WRITTEN REQUEST 1 :: Could you return, unchanged and in full, the lines of the records between the one holding "Click the 0.4 value label in the volume chart" and the one holding "point(498,125)", inclusive?

SELECTED EXTRACT ::

------------------------------------

# Persian: The king is dead



## Qcumber

How do you say: The King / Emperor is dead." in Persian / Iranian?


----------



## Honour

i am not even a bit sure about it but if you mean the phrase "check mate" then it should be something like;
shah k mate


----------



## Qcumber

Yes, Turk, I wanted to find the origin of the term "checkmate", but what I need is the real Farsi sentence. Thanks a lot anyway.


----------



## trisa

what does the word "farsi" means?
is it possible you wanted tou say:
frasi..?


----------



## Qcumber

Farsi = Persian = Iranian


----------



## Bienvenidos

Qcumber said:
			
		

> Farsi = Persian = Iranian


 
This is not completely correct. Farsi is the name in the Persian language for the language itself (as espanol is the name for Spanish in Spanish). *Persian is not only spoken in Iran, it's also spoken in Afghanistan*. My dialect is Afghan Farsi, so the phrase may differ from what it would be in Iran, but here it is:

*Shah moordah*
(The king is dead/has died)

Keep in mind that the phrase that you're translating (origin of checkmate) most likely dates back to Middle and Old Persian, meaning that most of its usage has died out in the present day dialects.

*Bien*


----------



## Tisia

1) Shah moorde(h)=(The) king has died/is dead as Bien said.
*BUT *(in the context of "The king is dead, long live the king"="Shah mord, zendeh bad Shah.") *Shah moord *would be proper to say though *Shah moord* is a *past tense *and it means "The king died". 

2) check mat "king is ambushed" is used in chess and comes from old Persian. So is the word *shish* in dicing which means six. 
3) *Farsi* and *Persian* are the same since *Fars=Pars* and because in *Arabic* there isn't the letter* P* so they have replaced* P* with *F*. Persian (Farsi) is spoken in *Iran, Tajikistan and **Afghanistan.*

Regards
Tisia


----------



## Qcumber

Thanks a lot Bienvenidos and Tisia.
I think the Farsi sentence was not directly transmitted to the West, but through an Arabic calque that must have been: _ash shaikh maat(a)_ "the master has died". It's a calque that follows the Farsi structure whereas a translation would have been: _maata l malik_ "the king has died".

------------------------------------

WRITTEN REQUEST 2 :: Can you retype word for word the part of the thread on the Persian phrase between "1) Shah moorde(h)=(The)" and "which means six.", inclusive?

Records:
------------------------------------

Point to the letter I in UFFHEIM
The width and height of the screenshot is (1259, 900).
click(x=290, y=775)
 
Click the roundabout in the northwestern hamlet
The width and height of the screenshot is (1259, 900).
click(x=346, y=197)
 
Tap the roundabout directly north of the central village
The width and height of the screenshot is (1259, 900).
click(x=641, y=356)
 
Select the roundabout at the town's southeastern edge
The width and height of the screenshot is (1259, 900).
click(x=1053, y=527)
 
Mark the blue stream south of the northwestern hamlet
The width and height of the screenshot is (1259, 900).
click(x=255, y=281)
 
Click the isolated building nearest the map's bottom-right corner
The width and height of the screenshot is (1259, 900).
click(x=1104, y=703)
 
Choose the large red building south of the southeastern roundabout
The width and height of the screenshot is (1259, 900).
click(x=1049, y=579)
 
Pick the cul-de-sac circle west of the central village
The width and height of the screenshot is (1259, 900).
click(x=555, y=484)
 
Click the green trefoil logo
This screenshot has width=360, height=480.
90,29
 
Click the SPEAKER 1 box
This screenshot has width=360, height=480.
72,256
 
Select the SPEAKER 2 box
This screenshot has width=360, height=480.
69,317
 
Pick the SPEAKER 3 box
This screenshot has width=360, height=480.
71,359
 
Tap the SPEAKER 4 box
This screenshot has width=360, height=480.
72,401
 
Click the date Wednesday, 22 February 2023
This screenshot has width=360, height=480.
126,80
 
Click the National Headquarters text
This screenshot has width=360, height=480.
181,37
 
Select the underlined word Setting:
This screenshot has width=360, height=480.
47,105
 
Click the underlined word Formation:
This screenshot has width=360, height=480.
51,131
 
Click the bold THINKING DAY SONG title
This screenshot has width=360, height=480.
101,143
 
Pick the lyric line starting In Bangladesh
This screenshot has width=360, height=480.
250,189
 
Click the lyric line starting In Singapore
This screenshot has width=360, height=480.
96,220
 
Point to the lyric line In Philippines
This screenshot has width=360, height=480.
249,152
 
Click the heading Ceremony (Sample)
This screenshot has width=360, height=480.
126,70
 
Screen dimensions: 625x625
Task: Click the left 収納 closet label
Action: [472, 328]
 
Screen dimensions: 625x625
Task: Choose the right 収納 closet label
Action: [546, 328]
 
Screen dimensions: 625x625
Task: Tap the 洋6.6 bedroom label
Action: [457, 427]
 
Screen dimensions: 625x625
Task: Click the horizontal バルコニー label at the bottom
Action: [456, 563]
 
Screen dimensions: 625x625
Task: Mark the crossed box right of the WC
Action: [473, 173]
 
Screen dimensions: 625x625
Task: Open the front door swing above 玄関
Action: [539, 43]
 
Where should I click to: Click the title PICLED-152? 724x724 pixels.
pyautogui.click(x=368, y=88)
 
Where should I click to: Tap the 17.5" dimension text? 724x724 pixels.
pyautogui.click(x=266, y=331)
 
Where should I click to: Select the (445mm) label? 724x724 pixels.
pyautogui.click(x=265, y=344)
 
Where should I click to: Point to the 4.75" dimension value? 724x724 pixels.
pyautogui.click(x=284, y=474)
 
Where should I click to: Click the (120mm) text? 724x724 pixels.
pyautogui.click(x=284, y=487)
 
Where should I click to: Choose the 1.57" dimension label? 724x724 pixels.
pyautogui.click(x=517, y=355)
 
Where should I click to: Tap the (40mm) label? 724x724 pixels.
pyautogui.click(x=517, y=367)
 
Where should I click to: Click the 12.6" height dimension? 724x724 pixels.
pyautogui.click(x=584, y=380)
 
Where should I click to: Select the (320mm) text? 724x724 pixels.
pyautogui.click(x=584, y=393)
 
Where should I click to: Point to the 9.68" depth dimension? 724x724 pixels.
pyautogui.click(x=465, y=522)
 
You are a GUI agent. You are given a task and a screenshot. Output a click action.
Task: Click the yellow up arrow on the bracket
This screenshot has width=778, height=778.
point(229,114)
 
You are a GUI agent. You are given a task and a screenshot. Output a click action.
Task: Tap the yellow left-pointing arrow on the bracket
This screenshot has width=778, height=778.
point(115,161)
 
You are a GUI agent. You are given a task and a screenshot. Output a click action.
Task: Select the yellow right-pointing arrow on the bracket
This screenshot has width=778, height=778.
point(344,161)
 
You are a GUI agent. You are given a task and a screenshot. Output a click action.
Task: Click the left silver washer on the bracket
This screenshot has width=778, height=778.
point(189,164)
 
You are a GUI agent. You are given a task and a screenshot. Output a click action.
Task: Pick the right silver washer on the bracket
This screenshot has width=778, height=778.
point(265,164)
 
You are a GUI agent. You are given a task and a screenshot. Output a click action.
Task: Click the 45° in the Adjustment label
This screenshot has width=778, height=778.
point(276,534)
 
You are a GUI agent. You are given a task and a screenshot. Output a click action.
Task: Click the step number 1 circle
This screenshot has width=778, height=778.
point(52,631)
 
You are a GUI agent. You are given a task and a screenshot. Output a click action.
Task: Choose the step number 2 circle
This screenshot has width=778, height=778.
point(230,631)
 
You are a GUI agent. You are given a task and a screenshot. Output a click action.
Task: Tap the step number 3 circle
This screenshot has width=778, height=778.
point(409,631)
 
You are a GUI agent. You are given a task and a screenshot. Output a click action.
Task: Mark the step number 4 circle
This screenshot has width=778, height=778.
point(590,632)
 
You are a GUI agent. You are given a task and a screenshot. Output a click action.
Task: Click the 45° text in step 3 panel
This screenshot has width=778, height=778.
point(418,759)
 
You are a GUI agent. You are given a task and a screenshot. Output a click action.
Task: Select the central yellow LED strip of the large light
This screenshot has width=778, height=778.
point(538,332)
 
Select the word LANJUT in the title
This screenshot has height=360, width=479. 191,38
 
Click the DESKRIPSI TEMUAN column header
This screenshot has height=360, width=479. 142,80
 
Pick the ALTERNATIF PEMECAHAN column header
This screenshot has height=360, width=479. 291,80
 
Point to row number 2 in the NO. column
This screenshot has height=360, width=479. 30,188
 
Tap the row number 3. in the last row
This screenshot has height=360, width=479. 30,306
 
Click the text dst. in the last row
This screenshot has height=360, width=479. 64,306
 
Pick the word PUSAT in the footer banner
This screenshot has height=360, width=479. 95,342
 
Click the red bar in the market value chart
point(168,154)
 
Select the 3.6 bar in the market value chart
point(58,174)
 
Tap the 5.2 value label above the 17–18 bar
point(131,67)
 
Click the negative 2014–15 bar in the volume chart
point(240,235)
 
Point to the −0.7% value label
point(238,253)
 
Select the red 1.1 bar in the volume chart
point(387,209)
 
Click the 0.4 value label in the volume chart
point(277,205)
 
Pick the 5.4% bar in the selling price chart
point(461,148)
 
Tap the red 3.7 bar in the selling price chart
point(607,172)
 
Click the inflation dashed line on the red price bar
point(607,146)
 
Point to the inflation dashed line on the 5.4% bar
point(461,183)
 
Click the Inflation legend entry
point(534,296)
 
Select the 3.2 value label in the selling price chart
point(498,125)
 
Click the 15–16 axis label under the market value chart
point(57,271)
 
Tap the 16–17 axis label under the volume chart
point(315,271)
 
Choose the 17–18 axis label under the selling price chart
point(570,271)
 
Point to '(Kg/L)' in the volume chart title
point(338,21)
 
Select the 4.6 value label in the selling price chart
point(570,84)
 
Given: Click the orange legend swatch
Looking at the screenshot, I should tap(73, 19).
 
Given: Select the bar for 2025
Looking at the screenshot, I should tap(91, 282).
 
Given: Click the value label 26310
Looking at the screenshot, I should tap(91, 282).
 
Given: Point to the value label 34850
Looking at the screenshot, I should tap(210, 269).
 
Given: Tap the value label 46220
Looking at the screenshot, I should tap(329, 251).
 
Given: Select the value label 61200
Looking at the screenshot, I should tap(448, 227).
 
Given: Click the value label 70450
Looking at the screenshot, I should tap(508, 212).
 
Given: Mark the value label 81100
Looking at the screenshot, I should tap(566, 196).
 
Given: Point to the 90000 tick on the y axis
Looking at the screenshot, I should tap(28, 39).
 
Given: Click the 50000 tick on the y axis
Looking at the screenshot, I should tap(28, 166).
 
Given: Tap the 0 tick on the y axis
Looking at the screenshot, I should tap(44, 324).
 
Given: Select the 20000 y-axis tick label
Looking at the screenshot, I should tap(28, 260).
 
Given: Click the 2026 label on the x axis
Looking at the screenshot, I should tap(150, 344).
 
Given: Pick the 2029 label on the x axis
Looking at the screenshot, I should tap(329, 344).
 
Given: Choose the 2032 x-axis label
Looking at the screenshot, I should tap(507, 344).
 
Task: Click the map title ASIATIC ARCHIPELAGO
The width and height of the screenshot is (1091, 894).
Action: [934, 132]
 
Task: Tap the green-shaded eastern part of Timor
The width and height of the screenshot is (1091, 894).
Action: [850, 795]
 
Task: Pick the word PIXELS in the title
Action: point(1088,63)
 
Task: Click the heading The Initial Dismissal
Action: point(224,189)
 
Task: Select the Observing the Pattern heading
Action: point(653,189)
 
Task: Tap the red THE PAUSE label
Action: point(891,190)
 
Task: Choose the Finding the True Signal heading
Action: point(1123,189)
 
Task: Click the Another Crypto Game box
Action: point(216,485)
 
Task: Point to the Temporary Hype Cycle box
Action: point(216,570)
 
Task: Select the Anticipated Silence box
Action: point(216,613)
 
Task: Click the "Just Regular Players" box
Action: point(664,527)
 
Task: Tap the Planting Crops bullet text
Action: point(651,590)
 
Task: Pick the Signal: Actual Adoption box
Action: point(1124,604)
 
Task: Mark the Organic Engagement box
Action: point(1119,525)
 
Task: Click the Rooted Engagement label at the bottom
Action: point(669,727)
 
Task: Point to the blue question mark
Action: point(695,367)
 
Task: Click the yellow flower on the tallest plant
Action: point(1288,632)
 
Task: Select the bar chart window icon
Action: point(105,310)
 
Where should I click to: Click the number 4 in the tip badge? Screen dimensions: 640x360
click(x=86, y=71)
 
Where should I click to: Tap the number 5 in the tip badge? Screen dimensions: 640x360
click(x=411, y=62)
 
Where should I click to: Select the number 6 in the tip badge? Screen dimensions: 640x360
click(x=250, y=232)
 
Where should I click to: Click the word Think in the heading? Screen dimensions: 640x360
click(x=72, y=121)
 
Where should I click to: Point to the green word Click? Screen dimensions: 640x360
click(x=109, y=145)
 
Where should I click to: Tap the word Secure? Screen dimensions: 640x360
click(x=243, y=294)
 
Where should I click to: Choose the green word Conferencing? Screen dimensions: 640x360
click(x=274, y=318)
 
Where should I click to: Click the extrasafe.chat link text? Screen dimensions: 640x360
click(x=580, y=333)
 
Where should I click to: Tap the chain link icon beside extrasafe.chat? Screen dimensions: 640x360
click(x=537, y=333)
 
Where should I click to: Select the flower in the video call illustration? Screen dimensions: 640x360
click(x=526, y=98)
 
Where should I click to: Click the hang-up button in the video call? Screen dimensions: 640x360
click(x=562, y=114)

------------------------------------

TASK RESPONSE 1 ::
Click the 0.4 value label in the volume chart
point(277,205)
 
Pick the 5.4% bar in the selling price chart
point(461,148)
 
Tap the red 3.7 bar in the selling price chart
point(607,172)
 
Click the inflation dashed line on the red price bar
point(607,146)
 
Point to the inflation dashed line on the 5.4% bar
point(461,183)
 
Click the Inflation legend entry
point(534,296)
 
Select the 3.2 value label in the selling price chart
point(498,125)

TASK RESPONSE 2 ::
1) Shah moorde(h)=(The) king has died/is dead as Bien said.
*BUT *(in the context of "The king is dead, long live the king"="Shah mord, zendeh bad Shah.") *Shah moord *would be proper to say though *Shah moord* is a *past tense *and it means "The king died". 

2) check mat "king is ambushed" is used in chess and comes from old Persian. So is the word *shish* in dicing which means six.